What to produce:
Please set down, exactly, the line with "The image size is (963, 920)." and all lines that follow it through the end of the records below.
BEGIN
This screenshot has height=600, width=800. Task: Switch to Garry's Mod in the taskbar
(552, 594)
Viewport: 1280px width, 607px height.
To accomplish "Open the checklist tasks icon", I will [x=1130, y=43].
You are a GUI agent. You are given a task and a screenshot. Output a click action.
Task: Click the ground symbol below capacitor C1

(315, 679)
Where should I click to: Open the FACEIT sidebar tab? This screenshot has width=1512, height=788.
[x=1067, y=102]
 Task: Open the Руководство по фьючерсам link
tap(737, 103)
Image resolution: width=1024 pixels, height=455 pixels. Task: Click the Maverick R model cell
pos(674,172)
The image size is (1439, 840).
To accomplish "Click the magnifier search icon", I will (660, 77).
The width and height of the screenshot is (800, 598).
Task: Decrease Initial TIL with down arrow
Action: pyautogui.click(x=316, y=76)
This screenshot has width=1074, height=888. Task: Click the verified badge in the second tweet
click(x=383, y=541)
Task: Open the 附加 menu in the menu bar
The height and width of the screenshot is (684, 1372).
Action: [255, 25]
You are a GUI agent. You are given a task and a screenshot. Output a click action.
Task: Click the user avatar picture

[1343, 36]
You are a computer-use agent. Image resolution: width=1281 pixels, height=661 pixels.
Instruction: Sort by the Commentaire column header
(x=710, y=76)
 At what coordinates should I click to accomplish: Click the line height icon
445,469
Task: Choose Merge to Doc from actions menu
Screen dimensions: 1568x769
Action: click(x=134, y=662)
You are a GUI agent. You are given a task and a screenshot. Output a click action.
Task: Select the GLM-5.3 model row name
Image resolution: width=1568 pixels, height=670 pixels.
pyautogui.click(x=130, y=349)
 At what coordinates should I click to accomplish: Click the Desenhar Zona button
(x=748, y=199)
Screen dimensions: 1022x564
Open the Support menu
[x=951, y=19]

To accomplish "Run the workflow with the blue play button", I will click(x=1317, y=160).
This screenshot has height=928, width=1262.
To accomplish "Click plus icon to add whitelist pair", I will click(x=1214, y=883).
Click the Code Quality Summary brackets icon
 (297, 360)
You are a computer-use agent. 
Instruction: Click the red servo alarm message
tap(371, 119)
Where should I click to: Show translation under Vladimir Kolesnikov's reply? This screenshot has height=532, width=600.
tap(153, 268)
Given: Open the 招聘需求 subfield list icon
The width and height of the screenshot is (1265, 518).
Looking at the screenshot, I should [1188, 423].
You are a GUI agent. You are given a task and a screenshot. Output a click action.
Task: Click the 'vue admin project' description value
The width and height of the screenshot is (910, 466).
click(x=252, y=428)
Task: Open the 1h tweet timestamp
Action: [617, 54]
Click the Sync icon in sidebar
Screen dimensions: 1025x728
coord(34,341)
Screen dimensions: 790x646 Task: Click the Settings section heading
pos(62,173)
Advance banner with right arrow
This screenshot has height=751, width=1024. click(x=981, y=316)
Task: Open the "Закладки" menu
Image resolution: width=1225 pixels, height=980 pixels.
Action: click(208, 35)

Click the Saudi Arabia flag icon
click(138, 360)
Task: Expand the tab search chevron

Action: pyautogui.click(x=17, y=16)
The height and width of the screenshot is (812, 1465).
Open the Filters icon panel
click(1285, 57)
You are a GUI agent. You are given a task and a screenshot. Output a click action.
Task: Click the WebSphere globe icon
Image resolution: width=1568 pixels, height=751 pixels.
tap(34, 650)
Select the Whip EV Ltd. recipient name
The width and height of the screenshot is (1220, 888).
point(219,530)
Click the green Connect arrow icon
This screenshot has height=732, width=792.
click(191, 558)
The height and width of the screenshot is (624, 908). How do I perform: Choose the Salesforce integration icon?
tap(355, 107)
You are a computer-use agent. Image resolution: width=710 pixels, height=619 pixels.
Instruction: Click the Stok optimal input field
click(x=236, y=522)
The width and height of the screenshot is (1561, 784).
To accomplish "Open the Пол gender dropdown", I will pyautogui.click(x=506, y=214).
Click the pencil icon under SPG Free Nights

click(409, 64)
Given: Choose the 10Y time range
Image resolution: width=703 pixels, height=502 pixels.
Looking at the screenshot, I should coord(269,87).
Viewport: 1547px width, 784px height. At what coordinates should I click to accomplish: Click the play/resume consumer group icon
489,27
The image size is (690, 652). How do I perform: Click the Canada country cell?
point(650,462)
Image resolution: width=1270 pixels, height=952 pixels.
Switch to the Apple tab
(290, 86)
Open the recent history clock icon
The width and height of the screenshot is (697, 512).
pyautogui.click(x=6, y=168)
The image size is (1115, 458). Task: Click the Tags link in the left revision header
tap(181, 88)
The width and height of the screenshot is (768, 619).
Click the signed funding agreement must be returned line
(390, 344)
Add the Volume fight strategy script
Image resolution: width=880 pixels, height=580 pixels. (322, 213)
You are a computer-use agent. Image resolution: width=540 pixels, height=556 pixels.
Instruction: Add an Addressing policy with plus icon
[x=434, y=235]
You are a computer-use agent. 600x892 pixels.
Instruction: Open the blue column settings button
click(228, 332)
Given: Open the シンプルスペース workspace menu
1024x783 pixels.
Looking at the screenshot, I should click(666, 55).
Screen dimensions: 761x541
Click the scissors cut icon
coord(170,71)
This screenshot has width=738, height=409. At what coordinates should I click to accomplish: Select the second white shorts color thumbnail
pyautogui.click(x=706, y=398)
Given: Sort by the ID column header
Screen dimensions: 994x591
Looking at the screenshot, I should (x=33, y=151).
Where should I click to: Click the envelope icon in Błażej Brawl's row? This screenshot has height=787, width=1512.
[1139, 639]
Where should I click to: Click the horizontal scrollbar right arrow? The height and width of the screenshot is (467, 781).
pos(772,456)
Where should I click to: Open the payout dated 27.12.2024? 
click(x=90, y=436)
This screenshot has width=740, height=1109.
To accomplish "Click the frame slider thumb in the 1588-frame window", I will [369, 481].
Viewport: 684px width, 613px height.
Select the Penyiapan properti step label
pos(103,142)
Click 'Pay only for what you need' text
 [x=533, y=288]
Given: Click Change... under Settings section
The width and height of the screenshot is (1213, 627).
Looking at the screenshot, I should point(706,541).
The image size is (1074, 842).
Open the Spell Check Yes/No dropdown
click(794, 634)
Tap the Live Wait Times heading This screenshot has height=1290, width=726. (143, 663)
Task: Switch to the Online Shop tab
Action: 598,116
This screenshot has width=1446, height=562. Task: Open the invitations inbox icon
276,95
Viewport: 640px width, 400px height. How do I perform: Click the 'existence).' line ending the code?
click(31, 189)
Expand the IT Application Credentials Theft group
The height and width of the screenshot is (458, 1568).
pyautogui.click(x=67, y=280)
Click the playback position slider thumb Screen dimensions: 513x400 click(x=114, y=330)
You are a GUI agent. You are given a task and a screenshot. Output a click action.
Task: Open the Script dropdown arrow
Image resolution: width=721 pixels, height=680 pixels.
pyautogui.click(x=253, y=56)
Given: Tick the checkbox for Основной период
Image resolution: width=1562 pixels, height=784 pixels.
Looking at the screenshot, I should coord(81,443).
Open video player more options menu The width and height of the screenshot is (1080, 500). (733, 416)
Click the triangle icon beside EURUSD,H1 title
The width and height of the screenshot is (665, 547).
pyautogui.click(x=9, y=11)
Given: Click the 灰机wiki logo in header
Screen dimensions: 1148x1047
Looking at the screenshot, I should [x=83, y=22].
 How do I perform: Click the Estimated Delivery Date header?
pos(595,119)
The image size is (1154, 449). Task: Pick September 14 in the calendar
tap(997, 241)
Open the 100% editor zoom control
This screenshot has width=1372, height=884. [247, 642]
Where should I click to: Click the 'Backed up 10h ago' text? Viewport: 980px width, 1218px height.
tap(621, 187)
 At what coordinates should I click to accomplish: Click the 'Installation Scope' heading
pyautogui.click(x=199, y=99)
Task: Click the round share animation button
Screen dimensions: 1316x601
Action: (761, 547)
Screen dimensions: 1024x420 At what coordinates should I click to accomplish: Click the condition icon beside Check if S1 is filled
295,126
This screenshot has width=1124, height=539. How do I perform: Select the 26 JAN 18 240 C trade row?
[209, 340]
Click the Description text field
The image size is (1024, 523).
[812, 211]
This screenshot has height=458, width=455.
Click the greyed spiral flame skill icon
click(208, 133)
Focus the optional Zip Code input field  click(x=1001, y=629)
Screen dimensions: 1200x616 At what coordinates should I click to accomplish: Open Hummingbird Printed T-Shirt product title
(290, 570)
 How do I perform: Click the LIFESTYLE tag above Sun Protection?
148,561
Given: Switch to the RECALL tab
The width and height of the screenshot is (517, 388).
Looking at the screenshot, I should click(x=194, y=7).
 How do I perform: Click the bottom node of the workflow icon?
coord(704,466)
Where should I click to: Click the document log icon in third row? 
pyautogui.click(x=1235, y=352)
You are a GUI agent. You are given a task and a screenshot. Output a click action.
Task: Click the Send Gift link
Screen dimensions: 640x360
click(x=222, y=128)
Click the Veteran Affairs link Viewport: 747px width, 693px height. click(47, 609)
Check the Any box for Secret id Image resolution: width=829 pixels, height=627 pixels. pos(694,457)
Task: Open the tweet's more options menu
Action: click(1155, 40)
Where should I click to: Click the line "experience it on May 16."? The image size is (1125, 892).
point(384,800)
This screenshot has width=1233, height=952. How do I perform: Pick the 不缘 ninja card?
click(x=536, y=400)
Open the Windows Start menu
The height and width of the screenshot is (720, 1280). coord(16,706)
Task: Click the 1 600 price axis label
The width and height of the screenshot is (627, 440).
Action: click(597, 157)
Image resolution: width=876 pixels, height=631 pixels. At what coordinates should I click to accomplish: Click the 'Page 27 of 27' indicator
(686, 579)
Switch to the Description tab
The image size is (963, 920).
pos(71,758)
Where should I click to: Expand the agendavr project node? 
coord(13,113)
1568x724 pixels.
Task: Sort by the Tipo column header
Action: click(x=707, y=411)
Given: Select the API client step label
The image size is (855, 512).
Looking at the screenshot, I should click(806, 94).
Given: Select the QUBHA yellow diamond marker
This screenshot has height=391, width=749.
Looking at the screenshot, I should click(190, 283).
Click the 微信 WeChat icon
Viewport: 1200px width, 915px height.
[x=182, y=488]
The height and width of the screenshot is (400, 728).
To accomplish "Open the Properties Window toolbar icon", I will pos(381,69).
END
Final answer:
The image size is (963, 920).
pos(71,758)
Where should I click to: Expand the agendavr project node? 
coord(13,113)
1568x724 pixels.
Task: Sort by the Tipo column header
Action: click(x=707, y=411)
Given: Select the API client step label
The image size is (855, 512).
Looking at the screenshot, I should click(806, 94).
Given: Select the QUBHA yellow diamond marker
This screenshot has height=391, width=749.
Looking at the screenshot, I should click(190, 283).
Click the 微信 WeChat icon
Viewport: 1200px width, 915px height.
[x=182, y=488]
The height and width of the screenshot is (400, 728).
To accomplish "Open the Properties Window toolbar icon", I will pos(381,69).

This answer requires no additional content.